HE PAID ME SEVEN (PARODY)

    "Our Fadder, Which are in Heaben!"--
    White man owe me leben and pay me seben.
    "D'y Kingdom come! D'y Will be done!"--
    An' if I hadn't tuck dat, I wouldn' git none.


PARODY ON "REIGN, MASTER JESUS, REIGN!"

    Oh rain! Oh rain! Oh rain, "good" Mosser!
    Rain, Mosser, rain! Rain hard!
    Rain flour an' lard an' a big hog head
    Down in my back yard.

    An' w'en you comes down to my cabin,
    Come down by de corn fiel'.
    If you cain't bring me a piece o' meat,
    Den bring me a peck o' meal.

    Oh rain! Oh rain! Oh rain, "good" Mosser!
    Dat good rain gives m[=o]' rest.
    "What d'you say? You Nigger, dar!"--
    "Wet ground grows grass best."


A REQUEST TO SELL

    Gwineter ax my daddy to sell ole Rose,
    So's I can git me some new cl[=o]'s.
    Gwineter ax my daddy to sell ole Nat,
    So's I can git a bran' new hat.
    Gwineter ax my daddy to sell ole Bruise,
    Den I can git some Brogran shoes.
    Now, I'se gwineter fix myse'f "jes so,"
    An' take myse'f down to Big Shiloh.
    I'se gwine right down to Big Shiloh
    To take dat t'other Nigger's beau.


WE'LL STICK TO THE HOE

    We'll stick to de hoe, till de sun go down.
    We'll rise w'en de rooster crow,
    An' go to de fiel' whar de sun shine hot,
    To de fiel' whar de sugar cane grow.
    Yes, Chilluns, we'll all go!
    We'll go to de fiel' whar de sun shine hot.
    To de fiel' whar de sugar cane grow.

    Oh, sing 'long boys, fer de wuk hain't hard!
    Oh scrape an' clean up de row.
    Fer de grass musn' grow, while de sun shine hot,
    In de fiel' whar de sugar cane grow.
    No, Chilluns.
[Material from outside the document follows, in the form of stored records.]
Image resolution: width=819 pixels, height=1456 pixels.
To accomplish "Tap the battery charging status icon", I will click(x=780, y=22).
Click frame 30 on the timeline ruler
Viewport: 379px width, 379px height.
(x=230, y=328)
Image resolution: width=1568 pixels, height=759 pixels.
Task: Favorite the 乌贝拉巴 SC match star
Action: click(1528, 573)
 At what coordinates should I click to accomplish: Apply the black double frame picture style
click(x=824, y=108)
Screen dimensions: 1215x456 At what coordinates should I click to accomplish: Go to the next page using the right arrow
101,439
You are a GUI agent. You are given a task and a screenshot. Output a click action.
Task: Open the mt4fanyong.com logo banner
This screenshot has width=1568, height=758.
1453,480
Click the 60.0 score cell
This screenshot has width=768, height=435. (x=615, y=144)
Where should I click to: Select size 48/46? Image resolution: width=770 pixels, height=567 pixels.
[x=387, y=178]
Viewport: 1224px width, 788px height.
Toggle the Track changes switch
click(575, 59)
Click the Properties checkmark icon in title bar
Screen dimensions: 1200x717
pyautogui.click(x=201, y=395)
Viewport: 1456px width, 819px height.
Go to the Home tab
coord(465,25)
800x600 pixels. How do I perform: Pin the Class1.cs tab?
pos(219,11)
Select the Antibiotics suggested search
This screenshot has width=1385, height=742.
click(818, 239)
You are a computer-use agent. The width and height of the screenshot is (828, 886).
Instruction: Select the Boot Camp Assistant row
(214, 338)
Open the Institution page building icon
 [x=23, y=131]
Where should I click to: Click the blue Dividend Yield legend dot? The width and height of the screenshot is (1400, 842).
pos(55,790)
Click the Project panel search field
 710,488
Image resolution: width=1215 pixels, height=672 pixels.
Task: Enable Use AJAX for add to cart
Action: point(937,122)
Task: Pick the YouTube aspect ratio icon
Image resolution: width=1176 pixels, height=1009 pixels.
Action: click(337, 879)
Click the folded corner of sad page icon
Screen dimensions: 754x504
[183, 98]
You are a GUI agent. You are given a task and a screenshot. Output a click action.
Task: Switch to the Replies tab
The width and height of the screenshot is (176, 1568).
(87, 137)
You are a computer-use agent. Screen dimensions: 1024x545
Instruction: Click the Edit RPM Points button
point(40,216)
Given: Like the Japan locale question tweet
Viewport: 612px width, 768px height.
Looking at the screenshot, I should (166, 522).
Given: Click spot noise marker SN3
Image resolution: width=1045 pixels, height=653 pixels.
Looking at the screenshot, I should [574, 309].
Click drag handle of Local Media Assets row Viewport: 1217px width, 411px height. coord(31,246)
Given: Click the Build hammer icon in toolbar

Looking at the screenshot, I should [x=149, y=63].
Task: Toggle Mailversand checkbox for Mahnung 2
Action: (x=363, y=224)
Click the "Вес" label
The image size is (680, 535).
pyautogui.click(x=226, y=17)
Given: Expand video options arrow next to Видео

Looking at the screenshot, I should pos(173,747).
No, No!
    Dat grass musn' grow, while de sun shine hot,
    In de fiel' whar de sugar cane grow.

    Don't think 'bout de time, fer de time hain't long.
    Y[=o]' life soon come an' go;
    Den good-bye fiel' whar de sun shine hot,
    To de fiel' whar de sugar cane grow.
    Yes, Chilluns. We'll all go!
    Good-by to de fiel' whar de sun shine hot,
    To de fiel' whar de sugar cane grow.


A FINE PLASTER

    W'en it's sheep skin an' beeswax,
    It sh[=o]'s a mighty fine plaster:
    De m[=o]' you tries to pull it off,
    De m[=o]' it sticks de faster.


A DAY'S HAPPINESS

    Fust: I went out to milk an' I didn' know how,
          I milked dat goat instid o' dat cow;
          While a Nigger a-settin' wid a gapin' jaw,
          Kept winkin' his eye at a tucky in de straw.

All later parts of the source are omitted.